In using btrfs-restore, I''ve found that much of the time the interface
is a
poor match for what I''m trying to do. It works fine in the simplest
cases
where you want to extract everything, but wanting to extract a subset of the
files in a directory is more difficult, and it gets more complicated from
there.
My solutions was to hack up (not very well) a btrfs-list-files program, feed
it to a Perl script to pick out the files I wanted and turn them into
(sanitized) regexes, and feed the results to btrfs-restore in a loop.
I think that, while my implementation of this was subpar, the idea deserves
wider consideration.
The idea is to split the restore utility into two components:
A ''find''-style listing utility
Supports various matching operations such as -name, -regex, etc.

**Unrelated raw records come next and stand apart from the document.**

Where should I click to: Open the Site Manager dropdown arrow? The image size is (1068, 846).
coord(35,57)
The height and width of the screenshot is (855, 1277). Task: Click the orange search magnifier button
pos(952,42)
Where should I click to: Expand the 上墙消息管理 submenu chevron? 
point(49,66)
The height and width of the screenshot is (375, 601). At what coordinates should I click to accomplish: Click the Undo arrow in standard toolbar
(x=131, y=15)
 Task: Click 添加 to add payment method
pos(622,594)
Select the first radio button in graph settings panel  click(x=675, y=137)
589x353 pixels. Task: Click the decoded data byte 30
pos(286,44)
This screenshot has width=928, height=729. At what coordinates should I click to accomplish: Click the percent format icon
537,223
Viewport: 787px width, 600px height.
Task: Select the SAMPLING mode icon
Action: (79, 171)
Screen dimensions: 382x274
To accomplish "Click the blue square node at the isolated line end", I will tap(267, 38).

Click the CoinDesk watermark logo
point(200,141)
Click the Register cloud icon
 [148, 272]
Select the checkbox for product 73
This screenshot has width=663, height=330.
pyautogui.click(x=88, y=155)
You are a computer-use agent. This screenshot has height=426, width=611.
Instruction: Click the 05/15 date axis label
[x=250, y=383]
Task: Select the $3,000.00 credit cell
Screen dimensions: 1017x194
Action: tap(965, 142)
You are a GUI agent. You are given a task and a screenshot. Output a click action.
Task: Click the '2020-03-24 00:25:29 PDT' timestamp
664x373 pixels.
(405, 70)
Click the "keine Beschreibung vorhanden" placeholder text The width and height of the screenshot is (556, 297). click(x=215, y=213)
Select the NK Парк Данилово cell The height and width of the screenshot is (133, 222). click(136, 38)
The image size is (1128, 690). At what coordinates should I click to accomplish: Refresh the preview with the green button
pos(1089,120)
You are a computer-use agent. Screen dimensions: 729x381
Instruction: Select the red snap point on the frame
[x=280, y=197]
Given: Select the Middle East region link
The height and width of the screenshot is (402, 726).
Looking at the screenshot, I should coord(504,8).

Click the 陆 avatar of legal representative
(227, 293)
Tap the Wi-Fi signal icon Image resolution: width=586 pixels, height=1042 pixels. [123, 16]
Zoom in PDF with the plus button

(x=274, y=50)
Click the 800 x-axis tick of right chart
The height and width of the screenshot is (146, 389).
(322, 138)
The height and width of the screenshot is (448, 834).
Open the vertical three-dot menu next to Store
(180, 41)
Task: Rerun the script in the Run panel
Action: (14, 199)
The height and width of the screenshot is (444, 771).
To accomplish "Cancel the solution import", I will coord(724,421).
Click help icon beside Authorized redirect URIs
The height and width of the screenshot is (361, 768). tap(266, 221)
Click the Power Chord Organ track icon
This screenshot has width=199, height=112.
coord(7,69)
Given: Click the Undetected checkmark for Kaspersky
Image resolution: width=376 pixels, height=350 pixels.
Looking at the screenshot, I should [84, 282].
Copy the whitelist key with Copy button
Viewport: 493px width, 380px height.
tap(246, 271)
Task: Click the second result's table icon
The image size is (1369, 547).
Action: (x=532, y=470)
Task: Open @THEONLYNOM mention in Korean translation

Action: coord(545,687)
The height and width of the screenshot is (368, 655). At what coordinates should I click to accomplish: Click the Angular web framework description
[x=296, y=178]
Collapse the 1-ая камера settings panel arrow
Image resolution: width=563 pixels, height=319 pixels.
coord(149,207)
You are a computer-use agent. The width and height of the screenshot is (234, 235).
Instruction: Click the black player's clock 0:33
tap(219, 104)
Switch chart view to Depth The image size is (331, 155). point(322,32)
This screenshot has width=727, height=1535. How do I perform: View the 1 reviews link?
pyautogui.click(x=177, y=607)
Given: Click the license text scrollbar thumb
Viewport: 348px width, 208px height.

Supports -print and -print0
Does not support -exec, -execdir, -delete, etc.
An extraction tool
Accepts a list of files in argv[] or on STDIN
STDIN supports both newline- and null-terminated operation
Does simple string matching
Extracts the named files
Benefits:
Simplicity:
The find utility only needs to care about walking dentries and
matching patterns
The extraction utility just needs to compare strings and extract
data on success
Usability:
Find has a reasonably well-known and well-understood interface
A simple extractor you just feed a list of files and directories to
is easier to grok for a new user.
Eliminate the annoying way the current interface requires splitting
up the path components of files into alternations
Efficiency:
The extractor can build up a trie of files to be matched
A near-arbitrary-size list of files can be extracted in two passes
(find names, extract files) without undue complexity, negating the need to
either build truly horrendous regexes or extract in a loop and take the
performance hit.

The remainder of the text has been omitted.